Question

In Exercises 19-34, use a calculator to evaluate the expression. Round your result to two decimal places.$$\arcsin (-0.125)$$

Answer

**step1 Understand the Expression and Goal**

The problem asks us to evaluate the inverse sine of -0.125 using a calculator and then round the result to two decimal places. The inverse sine function, often written as $$ \arcsin $$ or $$ \sin^{-1} $$, gives the angle whose sine is the given value.

**step2 Evaluate the Expression Using a Calculator**

Use a scientific calculator to find the value of $$ \arcsin(-0.125) $$. Ensure your calculator is set to the appropriate angle mode (radians or degrees). In the absence of a specified unit, the standard mathematical convention for $$ \arcsin $$ is to provide the principal value in radians.

$$ \arcsin(-0.125) \approx -0.12534066 \dots $$ radians

**step3 Round the Result to Two Decimal Places**

Now, we need to round the calculated value to two decimal places. Look at the third decimal place. If it is 5 or greater, round up the second decimal place. If it is less than 5, keep the second decimal place as it is.

The calculated value is $$ -0.12534066 \dots $$.

The first decimal place is 1.

The second decimal place is 2.

The third decimal place is 5. Since it is 5, we round up the second decimal place (2 becomes 3).

$$ -0.12534066 \dots \approx -0.13 $$

Alternative answer

Answer:
-0.13 Explain
This is a question about <using a calculator for inverse trigonometric functions and rounding numbers>. The solving step is:

First, "arcsin" is a super cool math thing that helps us find an angle when we know its sine value! So, $\arcsin (-0.125)$ means we're looking for the angle whose sine is -0.125.

Since this problem asks us to use a calculator, that's what I did!
1. I picked up my calculator.
2. I found the "arcsin" button (sometimes it looks like "sin⁻¹").
3. Then, I typed in "-0.125".
4. I pressed the equals button, and my calculator showed me something like -0.1253278... (This is usually in radians, which is a common way to measure angles in math).
5. The problem asked me to round the result to two decimal places. So, I looked at the third decimal place (which was a 5). Since it's 5 or more, I rounded the second decimal place up! The "2" became a "3".

So, my final answer is -0.13!

Alternative answer

Answer: -0.13 Explain
This is a question about inverse sine (arcsin) and how to use a calculator to find it . The solving step is:

1. First, `arcsin` means "what angle has a sine value of...". In this problem, we're looking for the angle whose sine is -0.125.
2. The problem tells us to use a calculator, which is super helpful!
3. I'll get my scientific calculator and make sure it's set to "radian" mode. When there isn't a little degree symbol, we usually use radians for these kinds of problems.
4. Next, I'll type in `arcsin(-0.125)` into my calculator. On most calculators, the `arcsin` button looks like `sin⁻¹`.
5. My calculator showed a number like `-0.1253278...`
6. The last step is to round the result to two decimal places.
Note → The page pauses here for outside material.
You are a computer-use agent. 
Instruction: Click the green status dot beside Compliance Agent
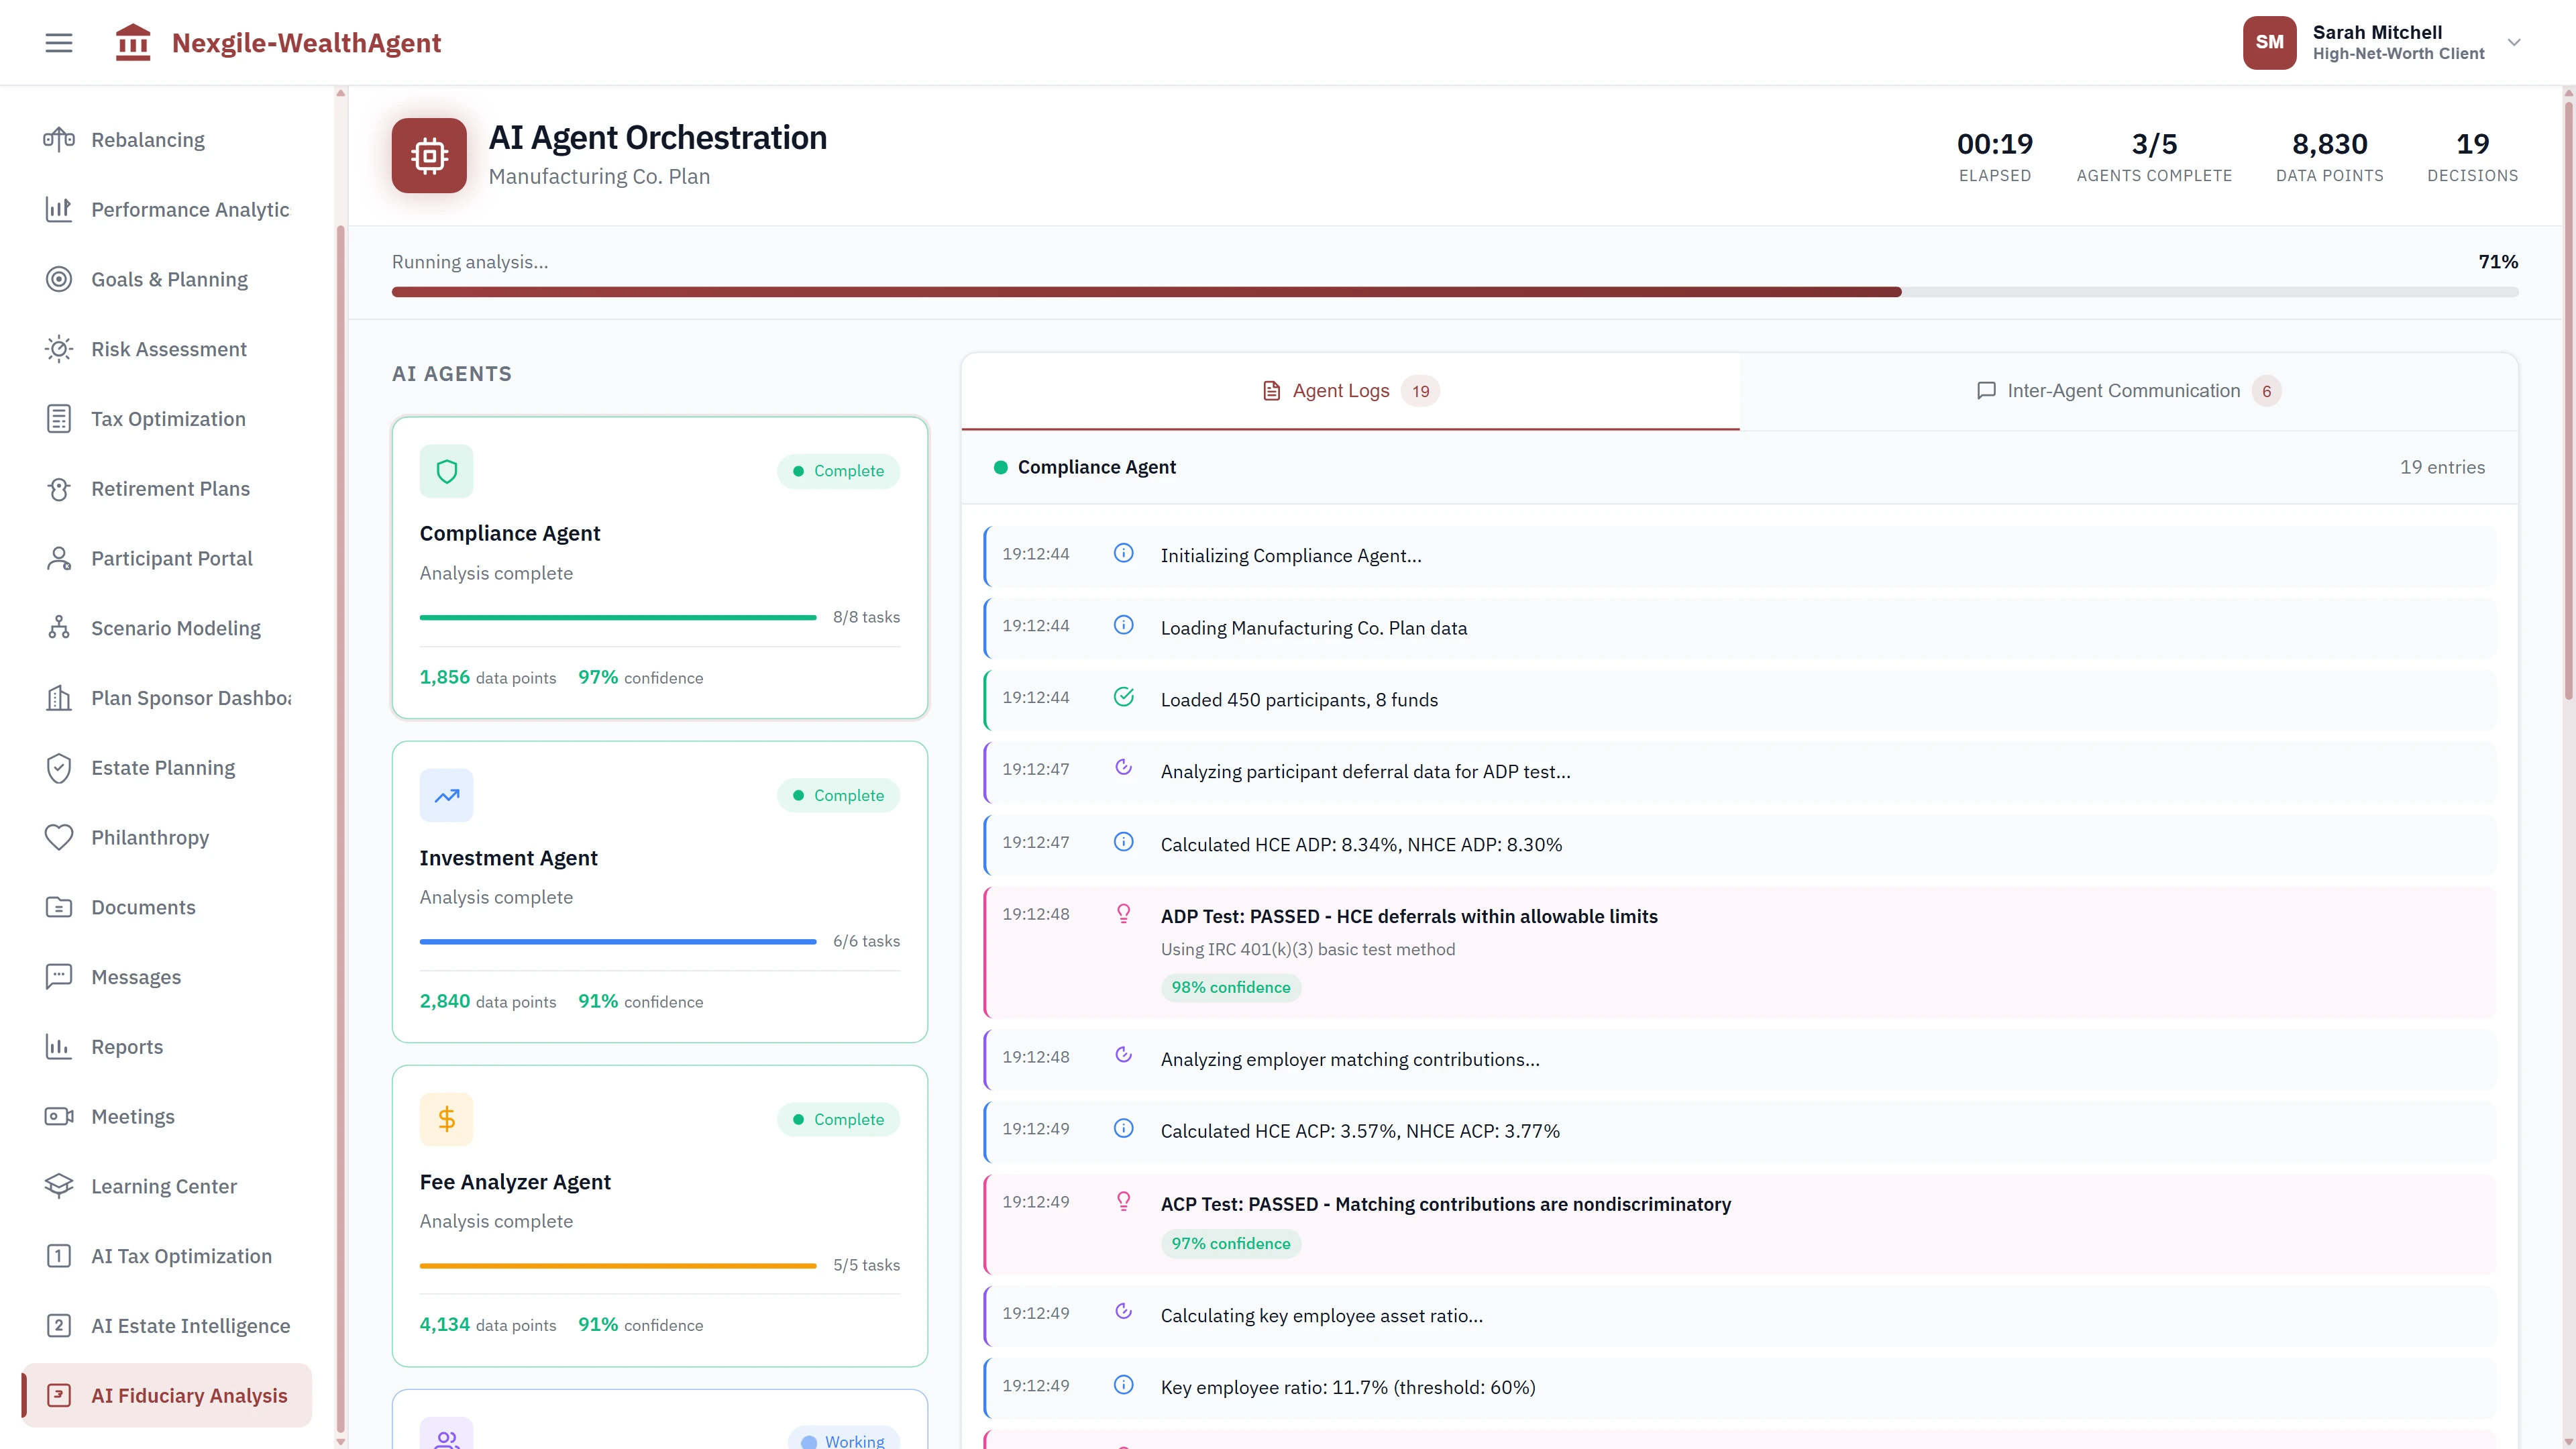(1001, 467)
I look at the third decimal place, which is a 5. When the third decimal is 5 or more, we round up the second decimal place.
7. So, -0.1253278... rounded to two decimal places becomes -0.13.

Alternative answer

Answer: -0.13 Explain
This is a question about finding the angle for a given sine value using a calculator and rounding the result . The solving step is:

First, I looked at the problem: `arcsin (-0.125)`. "Arcsine" is just a fancy way of saying "what angle has a sine of this number?".
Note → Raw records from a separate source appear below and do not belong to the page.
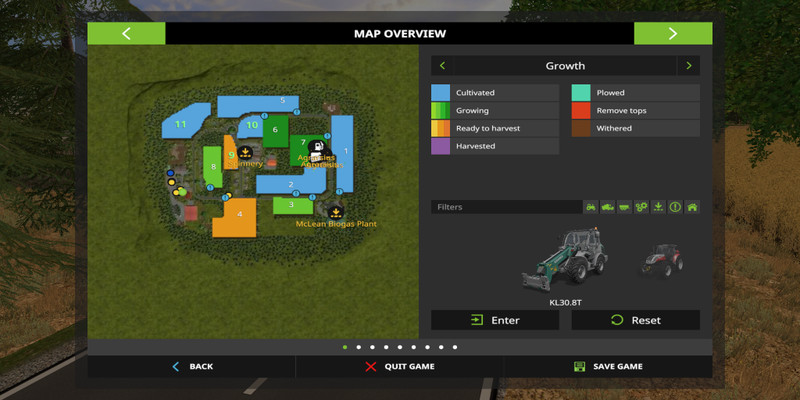Viewport: 800px width, 400px height.
Task: Toggle the exclamation mark info filter
Action: [x=675, y=207]
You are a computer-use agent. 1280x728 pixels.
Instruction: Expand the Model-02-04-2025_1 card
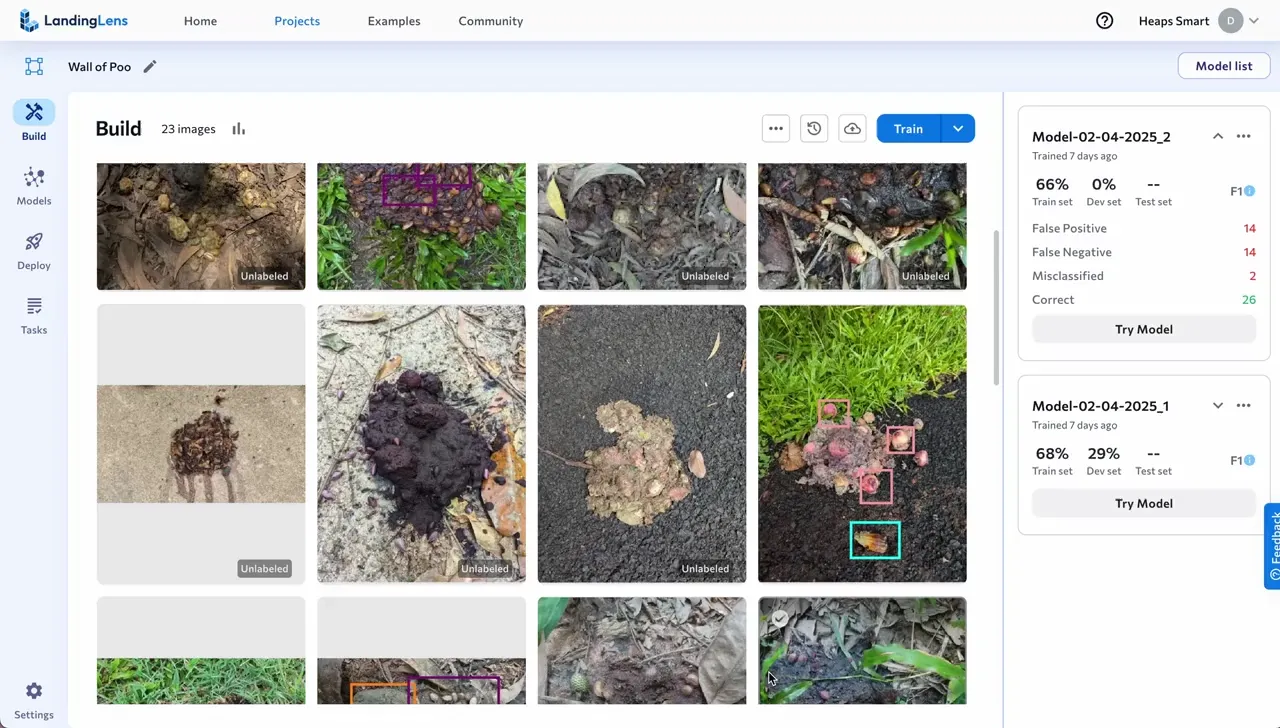click(1217, 406)
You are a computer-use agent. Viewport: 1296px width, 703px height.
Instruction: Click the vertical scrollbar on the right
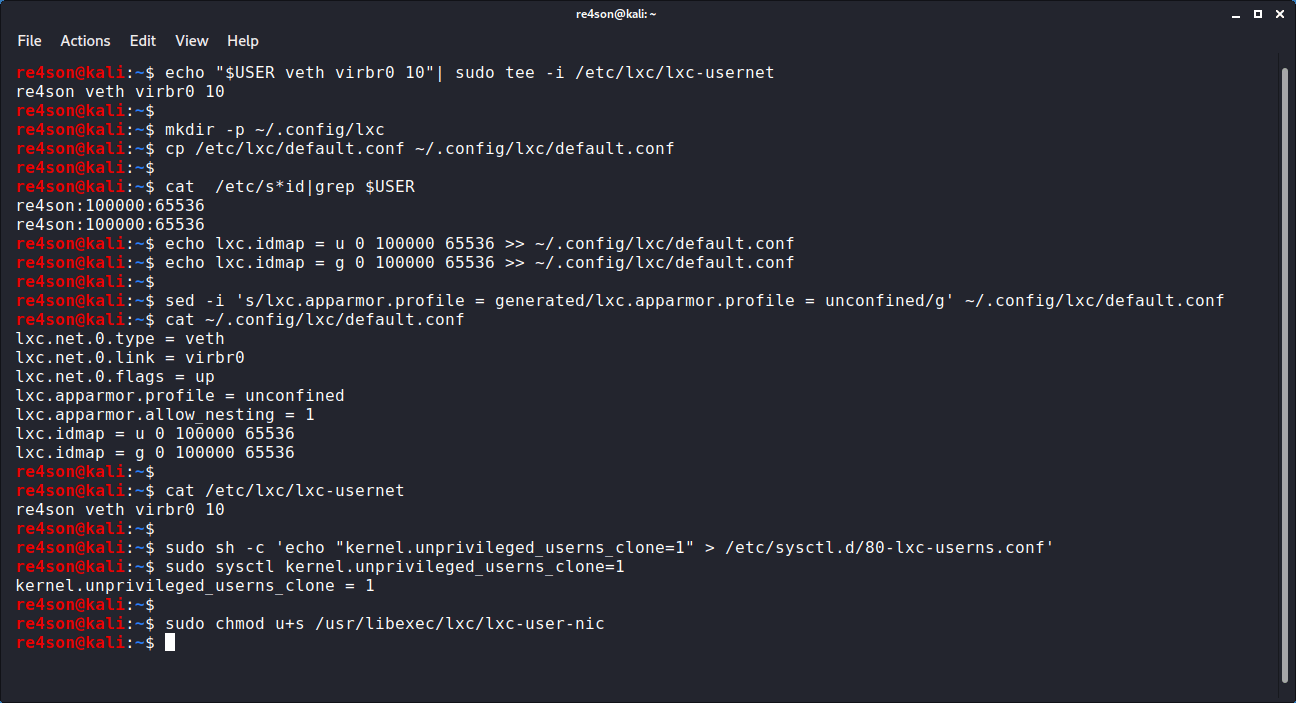click(1285, 370)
1. I grabbed my calculator and made sure it was in "radian" mode, which is usually the default for these kinds of problems unless it says "degrees".
2. Then, I typed in `-0.125`.
3. Next, I looked for the `arcsin` button (sometimes it looks like `sin⁻¹`) and pressed it.
4. My calculator showed something like `-0.1253278...`.
5. The problem said to round the result to two decimal places. So, I looked at the third decimal place, which was a `3`. Since `3` is less than `5`, I just kept the second decimal place as it was.
6. So, `-0.1253...` rounded to two decimal places is `-0.13`.